Collected data
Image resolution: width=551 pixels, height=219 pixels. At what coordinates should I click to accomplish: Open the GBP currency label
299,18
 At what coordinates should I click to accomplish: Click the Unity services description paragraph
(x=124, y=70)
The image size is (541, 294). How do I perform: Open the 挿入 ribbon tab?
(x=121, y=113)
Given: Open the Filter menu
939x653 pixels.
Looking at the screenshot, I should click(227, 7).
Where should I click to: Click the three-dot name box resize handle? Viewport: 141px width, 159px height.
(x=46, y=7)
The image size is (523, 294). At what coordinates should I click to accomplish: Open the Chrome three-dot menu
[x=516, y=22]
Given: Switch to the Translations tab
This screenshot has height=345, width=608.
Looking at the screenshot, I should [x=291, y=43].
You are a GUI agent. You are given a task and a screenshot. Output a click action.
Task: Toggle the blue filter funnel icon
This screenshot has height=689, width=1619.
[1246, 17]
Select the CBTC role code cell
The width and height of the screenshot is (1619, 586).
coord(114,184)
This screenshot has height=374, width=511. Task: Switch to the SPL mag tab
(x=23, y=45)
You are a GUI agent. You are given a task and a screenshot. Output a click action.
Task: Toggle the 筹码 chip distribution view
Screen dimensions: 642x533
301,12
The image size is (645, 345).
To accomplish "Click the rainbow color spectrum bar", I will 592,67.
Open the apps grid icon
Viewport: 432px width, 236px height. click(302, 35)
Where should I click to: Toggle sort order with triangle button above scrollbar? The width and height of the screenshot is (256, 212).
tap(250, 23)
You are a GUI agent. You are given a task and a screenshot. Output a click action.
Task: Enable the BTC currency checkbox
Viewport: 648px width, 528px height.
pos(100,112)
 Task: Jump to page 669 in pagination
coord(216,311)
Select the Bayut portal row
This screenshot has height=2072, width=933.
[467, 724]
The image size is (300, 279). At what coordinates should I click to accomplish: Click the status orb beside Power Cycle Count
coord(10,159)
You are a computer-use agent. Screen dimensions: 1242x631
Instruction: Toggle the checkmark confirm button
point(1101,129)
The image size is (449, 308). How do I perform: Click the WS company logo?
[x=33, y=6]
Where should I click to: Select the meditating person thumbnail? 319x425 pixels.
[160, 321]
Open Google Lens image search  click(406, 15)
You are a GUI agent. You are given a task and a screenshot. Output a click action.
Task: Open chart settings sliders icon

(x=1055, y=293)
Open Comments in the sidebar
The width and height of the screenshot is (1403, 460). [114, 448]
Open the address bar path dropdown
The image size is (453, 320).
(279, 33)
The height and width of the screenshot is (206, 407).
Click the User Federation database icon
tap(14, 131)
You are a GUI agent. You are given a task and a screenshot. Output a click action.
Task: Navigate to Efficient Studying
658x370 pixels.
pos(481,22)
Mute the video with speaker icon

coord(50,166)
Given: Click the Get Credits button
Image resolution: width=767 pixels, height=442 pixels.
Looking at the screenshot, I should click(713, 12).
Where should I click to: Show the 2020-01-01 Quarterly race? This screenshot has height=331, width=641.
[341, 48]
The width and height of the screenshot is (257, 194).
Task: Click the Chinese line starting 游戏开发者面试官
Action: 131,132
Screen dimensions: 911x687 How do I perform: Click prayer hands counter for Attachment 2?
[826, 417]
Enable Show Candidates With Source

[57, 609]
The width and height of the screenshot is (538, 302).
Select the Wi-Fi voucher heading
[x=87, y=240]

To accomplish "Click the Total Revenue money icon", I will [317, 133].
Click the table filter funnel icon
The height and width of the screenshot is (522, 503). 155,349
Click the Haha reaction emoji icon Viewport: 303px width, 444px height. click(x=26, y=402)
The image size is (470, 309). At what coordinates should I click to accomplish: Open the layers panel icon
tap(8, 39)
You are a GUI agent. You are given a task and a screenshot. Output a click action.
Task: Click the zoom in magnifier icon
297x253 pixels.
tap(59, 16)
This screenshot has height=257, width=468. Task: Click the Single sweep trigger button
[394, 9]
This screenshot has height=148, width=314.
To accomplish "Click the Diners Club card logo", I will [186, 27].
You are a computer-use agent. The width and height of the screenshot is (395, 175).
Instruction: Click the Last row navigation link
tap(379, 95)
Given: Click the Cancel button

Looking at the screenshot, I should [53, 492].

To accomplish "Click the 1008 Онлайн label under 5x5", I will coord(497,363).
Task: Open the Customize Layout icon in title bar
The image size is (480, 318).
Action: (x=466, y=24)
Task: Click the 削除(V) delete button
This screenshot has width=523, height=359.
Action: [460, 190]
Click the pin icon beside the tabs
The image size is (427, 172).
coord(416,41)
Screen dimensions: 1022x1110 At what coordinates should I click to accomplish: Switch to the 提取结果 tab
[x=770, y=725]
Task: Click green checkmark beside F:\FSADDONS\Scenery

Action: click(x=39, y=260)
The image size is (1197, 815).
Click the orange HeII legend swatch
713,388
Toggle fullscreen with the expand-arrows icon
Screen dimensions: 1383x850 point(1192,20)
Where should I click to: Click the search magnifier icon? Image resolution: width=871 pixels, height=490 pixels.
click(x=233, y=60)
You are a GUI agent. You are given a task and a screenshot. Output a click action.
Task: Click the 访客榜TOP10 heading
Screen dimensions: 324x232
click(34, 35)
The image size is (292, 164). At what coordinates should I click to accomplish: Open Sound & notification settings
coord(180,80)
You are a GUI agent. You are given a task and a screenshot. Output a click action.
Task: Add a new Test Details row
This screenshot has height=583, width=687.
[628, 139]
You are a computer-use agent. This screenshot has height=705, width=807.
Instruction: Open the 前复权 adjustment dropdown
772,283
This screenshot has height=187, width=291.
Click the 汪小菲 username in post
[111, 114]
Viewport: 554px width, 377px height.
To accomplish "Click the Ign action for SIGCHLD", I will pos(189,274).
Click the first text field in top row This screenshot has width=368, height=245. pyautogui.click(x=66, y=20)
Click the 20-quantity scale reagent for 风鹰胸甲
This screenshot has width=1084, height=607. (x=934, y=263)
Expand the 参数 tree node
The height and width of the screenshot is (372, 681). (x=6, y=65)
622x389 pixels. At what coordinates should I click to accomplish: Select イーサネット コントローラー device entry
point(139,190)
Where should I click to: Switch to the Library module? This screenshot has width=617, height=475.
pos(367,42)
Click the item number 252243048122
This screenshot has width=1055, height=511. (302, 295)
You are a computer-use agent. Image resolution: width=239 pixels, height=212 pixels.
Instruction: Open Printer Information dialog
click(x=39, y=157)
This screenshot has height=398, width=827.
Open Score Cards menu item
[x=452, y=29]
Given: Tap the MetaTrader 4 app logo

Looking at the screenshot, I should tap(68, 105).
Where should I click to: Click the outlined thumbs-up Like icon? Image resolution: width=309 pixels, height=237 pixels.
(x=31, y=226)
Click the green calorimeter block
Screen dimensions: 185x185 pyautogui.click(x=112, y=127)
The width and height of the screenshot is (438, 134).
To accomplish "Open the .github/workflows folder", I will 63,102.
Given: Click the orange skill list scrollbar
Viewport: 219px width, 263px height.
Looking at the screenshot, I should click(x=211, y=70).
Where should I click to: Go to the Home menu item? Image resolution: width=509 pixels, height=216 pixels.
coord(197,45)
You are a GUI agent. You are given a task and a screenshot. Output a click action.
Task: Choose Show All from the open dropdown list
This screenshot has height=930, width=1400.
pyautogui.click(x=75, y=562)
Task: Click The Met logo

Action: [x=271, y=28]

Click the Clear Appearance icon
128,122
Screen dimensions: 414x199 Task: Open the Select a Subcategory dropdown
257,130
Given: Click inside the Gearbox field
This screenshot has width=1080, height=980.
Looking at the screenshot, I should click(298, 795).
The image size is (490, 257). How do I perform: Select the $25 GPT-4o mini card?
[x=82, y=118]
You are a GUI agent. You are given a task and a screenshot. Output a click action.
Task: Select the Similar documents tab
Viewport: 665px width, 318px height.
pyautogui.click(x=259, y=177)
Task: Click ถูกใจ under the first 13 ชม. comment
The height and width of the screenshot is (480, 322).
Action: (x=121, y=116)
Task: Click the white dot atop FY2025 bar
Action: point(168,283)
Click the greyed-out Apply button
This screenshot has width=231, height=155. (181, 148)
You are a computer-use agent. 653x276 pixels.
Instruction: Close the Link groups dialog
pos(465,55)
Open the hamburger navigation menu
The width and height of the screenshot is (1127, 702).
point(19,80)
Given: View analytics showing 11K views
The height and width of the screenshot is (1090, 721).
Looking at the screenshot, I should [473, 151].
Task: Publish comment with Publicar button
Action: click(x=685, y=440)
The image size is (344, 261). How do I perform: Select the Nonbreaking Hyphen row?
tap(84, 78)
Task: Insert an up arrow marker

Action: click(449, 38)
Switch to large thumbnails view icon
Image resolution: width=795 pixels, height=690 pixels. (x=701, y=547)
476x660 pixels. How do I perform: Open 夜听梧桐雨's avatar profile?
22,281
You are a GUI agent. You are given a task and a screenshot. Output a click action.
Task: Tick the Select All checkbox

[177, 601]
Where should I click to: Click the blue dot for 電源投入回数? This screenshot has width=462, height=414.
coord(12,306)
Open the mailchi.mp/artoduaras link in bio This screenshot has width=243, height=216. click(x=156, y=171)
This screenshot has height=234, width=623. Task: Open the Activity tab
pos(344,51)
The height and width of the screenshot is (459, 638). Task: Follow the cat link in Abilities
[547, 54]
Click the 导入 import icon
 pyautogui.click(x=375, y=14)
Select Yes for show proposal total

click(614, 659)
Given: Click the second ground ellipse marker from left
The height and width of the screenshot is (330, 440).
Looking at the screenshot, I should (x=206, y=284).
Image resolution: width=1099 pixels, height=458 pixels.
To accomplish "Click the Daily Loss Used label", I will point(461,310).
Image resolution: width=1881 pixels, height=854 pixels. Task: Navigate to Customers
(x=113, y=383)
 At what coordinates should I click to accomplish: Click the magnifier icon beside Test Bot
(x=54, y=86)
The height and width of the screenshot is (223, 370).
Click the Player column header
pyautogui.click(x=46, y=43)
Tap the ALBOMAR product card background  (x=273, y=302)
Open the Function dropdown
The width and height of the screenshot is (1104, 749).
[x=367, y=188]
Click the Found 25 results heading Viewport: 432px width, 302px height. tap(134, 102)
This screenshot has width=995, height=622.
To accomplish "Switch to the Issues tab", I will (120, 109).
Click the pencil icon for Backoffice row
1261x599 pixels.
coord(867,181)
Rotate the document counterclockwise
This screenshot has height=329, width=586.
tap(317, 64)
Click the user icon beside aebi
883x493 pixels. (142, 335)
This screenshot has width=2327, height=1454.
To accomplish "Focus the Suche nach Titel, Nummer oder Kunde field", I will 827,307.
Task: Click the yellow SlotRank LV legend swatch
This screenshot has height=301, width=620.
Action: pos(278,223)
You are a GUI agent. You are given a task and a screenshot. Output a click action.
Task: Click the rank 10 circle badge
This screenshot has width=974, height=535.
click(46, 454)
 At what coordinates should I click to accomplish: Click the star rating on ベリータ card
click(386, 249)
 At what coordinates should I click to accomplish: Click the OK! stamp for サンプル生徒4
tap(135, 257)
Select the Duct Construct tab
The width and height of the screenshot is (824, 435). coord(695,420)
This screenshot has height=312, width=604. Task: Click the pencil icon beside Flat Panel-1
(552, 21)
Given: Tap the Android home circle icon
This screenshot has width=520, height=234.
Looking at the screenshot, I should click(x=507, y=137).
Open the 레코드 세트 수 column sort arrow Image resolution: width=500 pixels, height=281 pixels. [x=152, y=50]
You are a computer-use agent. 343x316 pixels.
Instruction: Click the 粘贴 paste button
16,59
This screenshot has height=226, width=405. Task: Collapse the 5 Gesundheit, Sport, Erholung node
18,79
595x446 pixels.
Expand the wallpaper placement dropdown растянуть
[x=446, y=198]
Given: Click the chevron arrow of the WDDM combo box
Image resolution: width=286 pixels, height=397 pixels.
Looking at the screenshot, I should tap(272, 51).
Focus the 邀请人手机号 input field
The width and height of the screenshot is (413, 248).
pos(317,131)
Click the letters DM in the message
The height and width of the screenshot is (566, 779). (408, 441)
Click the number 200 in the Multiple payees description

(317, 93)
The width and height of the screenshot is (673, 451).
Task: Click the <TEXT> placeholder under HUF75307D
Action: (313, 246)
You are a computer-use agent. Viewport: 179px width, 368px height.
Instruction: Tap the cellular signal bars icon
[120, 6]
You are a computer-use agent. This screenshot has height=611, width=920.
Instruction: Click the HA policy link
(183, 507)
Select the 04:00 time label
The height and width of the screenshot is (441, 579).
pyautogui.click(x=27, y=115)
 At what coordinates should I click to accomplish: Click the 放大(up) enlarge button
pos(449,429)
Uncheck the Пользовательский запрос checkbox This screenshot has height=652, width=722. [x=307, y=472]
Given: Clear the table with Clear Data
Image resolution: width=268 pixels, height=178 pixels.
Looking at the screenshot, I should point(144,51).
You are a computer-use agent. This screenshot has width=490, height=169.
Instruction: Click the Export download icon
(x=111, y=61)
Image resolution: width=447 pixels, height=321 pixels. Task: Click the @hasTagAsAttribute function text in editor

- [WHAT YOU SHOULD DO] Search the data above for the word "computer", then gather each line in which it appears.

- [SOLUTION FOR THIS TASK]
You are a computer-use agent. Screen dimensions: 1242x631
You are a computer-use agent. The width and height of the screenshot is (395, 175).
You are a computer-use agent. This screenshot has height=705, width=807.
You are a computer-use agent. Image resolution: width=239 pixels, height=212 pixels.
You are a computer-use agent. 653x276 pixels.
You are a computer-use agent. 343x316 pixels.
You are a computer-use agent. Viewport: 179px width, 368px height.
You are a computer-use agent. This screenshot has height=611, width=920.
You are a computer-use agent. This screenshot has width=490, height=169.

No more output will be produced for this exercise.